### Passage shown
Say this about Mitt Romney. He’s not one to let a problem fester if he can do something about it. When senior adviser Eric Fehrnstrom asserted on Monday that Romney did not believe that the ObamaCare individual mandate was a tax, it ensured the Republican candidate a day’s worth of negative attention. So Romney broke up his July 4th holiday by appearing on CBS News to contradict Fehrnstrom’s stance and position himself with the rest of his party that is eager to capitalize on the Supreme Court’s ruling that allowed the mandate to stand because it is a tax. However, in doing so, Romney was again forced to explain the difference between ObamaCare and his own Massachusetts health care plan that also had a personal mandate.

The problem for Romney isn’t so much the opportunity for the Obama campaign and newspapers such as the New York Times to call him a flip-flopper. It is that any discussion of the details of the president’s signature health care bill invariably involves a comparison to the GOP candidate’s own not entirely dissimilar bill and forces him to eschew the clear rhetoric about taxes and economic freedom which show him at his best and instead engage in the far less engaging hair-splitting about the differences between federal and state legislation. Despite the spin coming from the White House, the tax issue is a problem for the Democrats because they know the labeling of the mandate in this manner means that President Obama broke his word about raising taxes on the middle class and achieved ObamaCare’s passage by a deception. But the more Romney has to engage in what Politico calls “semantic and legalistic (you might say artificial) distinction(s)” about ObamaCare, the less able he is to rally to his side an American people who dislike the mandate and the bill.

### Entries shown
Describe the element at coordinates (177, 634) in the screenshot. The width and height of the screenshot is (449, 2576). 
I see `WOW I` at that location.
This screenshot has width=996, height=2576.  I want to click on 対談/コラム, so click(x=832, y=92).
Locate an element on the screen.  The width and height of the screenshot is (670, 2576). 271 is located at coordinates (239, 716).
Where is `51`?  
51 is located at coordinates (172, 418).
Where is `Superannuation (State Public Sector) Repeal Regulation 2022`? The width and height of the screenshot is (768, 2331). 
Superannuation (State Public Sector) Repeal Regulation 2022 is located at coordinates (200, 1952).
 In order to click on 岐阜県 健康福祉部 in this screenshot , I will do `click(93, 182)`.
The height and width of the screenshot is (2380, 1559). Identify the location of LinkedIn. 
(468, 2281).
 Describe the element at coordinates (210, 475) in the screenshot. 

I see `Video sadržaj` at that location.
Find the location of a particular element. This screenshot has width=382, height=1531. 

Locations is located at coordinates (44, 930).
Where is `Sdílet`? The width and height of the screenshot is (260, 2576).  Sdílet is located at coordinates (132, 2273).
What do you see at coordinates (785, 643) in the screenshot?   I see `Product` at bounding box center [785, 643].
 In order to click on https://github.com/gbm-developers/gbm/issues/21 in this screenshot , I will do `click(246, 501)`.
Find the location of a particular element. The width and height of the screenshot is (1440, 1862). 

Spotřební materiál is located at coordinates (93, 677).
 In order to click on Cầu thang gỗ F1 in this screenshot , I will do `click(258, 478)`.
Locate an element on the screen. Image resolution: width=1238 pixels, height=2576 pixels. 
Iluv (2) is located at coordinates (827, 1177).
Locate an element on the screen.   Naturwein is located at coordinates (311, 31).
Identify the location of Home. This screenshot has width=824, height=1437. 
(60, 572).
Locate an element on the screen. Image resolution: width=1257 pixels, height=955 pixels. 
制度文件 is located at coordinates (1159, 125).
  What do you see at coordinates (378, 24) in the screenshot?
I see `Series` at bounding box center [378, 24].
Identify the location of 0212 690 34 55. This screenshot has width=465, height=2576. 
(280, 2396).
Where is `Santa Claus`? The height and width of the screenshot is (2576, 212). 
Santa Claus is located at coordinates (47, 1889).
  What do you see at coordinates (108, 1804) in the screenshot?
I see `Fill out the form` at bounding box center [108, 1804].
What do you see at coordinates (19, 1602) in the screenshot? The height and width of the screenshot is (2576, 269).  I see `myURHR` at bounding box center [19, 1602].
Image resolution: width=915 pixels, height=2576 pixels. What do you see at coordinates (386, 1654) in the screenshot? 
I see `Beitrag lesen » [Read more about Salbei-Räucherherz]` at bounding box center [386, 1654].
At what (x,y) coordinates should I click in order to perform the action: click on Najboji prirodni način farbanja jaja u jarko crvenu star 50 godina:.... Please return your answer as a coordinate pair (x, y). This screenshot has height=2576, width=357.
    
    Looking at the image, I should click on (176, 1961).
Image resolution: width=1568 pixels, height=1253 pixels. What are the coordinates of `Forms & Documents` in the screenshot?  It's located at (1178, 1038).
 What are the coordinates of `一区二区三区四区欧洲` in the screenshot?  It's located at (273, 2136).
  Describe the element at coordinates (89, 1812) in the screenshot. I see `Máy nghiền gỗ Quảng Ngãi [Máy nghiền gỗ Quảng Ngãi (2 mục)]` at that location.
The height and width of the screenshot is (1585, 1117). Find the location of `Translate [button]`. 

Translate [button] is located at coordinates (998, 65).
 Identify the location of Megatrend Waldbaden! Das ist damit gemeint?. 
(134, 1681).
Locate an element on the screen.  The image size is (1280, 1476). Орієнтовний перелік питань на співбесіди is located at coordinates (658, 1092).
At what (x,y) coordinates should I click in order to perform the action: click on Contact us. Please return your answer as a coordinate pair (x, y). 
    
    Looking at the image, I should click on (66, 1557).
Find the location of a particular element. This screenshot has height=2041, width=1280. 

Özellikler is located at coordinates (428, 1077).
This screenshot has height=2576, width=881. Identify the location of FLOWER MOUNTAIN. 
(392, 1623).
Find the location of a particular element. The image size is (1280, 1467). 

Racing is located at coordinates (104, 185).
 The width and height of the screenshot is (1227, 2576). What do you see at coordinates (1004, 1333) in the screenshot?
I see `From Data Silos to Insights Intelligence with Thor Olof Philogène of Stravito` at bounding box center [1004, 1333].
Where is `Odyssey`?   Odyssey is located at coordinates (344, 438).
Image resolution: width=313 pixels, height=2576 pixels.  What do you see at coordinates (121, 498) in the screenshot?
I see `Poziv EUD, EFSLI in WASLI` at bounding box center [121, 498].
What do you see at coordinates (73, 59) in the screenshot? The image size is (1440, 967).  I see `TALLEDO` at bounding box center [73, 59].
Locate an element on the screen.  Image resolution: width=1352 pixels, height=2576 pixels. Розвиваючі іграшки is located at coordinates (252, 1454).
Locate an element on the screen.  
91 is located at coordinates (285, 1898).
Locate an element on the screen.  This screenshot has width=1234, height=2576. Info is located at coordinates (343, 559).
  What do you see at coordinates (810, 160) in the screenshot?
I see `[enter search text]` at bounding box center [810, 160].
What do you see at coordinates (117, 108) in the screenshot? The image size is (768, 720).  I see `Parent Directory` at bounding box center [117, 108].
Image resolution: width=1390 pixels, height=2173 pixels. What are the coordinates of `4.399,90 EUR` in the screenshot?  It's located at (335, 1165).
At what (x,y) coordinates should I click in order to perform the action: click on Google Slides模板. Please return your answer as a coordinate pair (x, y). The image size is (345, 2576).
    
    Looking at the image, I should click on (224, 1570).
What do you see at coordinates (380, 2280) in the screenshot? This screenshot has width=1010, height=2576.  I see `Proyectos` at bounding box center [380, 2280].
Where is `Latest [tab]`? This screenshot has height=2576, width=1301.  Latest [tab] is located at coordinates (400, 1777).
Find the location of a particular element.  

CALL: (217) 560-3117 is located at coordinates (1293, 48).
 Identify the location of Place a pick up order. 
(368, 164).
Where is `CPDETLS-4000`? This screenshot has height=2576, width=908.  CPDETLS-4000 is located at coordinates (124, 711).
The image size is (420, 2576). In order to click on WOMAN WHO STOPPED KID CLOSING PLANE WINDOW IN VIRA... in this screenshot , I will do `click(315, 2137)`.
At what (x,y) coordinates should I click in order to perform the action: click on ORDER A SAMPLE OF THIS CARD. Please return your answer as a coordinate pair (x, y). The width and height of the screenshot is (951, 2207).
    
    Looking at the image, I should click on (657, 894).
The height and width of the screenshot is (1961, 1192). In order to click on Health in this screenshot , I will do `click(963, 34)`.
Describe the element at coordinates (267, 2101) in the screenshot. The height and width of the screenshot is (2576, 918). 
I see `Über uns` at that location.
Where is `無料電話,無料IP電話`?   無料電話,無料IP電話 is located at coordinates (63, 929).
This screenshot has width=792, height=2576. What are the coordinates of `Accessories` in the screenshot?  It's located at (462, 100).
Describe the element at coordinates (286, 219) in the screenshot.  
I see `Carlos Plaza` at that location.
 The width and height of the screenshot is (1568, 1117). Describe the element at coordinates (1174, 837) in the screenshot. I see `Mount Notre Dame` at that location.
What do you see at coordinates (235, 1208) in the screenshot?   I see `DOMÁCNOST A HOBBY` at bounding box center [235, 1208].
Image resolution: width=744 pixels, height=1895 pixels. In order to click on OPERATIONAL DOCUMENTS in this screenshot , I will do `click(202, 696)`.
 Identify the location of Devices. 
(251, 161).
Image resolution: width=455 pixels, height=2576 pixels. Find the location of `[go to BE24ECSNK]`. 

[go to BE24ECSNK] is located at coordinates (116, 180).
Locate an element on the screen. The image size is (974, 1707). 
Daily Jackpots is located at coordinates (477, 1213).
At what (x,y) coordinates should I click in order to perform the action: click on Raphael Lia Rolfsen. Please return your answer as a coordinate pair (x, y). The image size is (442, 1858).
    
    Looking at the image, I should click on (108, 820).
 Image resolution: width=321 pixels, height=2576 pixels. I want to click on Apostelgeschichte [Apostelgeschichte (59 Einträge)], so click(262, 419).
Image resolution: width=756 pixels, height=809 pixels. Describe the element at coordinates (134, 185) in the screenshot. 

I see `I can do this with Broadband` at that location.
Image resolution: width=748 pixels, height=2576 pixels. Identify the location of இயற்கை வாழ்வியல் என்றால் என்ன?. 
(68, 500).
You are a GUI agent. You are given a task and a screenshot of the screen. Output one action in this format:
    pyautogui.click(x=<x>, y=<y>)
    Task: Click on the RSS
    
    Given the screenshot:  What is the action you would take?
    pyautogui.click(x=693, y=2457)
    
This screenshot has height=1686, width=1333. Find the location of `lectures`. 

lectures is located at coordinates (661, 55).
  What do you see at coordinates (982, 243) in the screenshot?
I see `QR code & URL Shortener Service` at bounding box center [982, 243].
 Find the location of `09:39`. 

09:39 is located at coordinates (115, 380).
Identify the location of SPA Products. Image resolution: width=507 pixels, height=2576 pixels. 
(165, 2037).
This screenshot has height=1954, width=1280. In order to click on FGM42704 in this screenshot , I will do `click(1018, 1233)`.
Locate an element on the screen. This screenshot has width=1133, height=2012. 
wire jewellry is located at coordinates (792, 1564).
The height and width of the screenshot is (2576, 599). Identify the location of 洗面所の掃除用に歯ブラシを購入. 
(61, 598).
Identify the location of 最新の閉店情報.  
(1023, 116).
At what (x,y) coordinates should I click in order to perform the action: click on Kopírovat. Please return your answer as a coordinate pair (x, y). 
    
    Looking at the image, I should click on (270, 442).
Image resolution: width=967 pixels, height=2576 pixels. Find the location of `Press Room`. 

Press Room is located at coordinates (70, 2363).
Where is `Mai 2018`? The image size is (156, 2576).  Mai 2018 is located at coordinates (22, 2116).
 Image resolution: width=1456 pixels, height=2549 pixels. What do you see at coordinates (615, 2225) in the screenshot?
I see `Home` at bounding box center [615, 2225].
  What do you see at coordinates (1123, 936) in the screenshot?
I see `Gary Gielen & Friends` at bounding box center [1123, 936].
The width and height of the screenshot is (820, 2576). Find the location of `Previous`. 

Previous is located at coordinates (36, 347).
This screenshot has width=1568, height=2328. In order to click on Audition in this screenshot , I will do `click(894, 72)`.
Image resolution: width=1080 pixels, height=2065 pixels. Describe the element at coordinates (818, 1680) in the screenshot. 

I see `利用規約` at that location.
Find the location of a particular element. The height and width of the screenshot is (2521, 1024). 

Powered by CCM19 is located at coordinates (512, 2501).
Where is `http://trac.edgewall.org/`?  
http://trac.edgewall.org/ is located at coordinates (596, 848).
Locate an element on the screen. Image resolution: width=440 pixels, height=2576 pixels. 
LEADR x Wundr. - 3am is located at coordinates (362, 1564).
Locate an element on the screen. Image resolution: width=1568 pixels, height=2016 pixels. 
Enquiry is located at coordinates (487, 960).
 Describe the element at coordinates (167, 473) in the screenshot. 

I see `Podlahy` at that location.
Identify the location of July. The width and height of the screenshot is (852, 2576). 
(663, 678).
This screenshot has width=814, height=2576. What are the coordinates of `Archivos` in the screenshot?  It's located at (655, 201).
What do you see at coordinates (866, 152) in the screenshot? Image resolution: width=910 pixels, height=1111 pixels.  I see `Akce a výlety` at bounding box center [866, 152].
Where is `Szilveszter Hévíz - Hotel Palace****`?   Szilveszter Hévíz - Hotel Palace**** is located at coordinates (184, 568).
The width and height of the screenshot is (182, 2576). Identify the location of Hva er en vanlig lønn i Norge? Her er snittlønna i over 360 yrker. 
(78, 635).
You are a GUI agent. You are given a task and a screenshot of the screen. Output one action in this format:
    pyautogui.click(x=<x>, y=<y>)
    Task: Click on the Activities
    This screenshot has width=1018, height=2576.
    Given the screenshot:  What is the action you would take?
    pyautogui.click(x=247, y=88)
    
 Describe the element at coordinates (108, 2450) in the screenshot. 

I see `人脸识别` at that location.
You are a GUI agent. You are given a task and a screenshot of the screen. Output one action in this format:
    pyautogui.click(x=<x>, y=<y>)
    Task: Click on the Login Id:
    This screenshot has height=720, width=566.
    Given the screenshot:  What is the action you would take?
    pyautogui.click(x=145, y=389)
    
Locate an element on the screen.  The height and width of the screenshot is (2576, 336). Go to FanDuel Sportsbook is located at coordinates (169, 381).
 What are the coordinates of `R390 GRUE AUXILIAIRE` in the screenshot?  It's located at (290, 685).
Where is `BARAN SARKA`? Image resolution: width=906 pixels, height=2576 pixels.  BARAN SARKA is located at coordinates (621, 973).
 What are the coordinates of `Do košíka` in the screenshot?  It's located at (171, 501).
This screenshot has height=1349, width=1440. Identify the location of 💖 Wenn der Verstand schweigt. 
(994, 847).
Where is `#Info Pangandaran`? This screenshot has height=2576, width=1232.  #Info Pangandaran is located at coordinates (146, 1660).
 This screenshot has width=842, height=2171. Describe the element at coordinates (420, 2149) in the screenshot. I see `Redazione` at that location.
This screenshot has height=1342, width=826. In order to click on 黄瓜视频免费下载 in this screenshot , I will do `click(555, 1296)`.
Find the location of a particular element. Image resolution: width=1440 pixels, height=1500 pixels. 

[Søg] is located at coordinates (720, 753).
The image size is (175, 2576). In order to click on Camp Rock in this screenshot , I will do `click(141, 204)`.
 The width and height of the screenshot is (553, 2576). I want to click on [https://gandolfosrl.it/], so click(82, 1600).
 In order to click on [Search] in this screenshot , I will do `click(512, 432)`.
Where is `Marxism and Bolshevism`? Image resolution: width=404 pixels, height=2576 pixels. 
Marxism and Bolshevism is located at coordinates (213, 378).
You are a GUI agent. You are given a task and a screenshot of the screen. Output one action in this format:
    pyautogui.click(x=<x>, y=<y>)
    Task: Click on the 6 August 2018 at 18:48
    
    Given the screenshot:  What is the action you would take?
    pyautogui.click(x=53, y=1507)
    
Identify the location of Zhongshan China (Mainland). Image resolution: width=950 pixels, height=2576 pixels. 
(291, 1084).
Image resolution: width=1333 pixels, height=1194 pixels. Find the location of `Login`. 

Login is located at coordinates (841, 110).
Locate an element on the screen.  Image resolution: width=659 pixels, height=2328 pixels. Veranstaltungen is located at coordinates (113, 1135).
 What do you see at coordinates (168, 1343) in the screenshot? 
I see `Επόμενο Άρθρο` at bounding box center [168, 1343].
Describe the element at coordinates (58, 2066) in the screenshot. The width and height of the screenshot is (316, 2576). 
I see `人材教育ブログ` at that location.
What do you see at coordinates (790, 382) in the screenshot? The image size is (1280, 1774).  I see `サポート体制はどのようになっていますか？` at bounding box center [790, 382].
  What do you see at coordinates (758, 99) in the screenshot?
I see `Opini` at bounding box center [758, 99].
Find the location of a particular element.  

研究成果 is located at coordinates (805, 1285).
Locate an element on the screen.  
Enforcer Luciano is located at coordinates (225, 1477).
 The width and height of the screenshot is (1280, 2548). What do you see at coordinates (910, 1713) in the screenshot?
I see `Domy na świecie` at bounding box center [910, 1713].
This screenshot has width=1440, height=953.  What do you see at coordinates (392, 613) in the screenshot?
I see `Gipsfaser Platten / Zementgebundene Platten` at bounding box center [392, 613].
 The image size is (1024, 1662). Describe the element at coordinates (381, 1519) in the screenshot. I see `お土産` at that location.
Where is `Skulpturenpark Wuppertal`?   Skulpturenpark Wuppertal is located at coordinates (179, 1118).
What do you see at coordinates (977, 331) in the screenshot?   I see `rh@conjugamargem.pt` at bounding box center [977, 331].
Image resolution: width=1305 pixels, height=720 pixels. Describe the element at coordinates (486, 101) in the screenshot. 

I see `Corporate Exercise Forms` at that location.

### What you should do
Answer these questions from the passage on Romney and the health care mandate:
1. Which senior adviser asserted on Monday that Romney did not believe the individual mandate was a tax?
2. On which news outlet did Romney appear to contradict that stance?
3. Which publication is quoted calling Romney's points "semantic and legalistic (you might say artificial) distinction(s)"?

### Exercise result
1. Eric Fehrnstrom
2. CBS News
3. Politico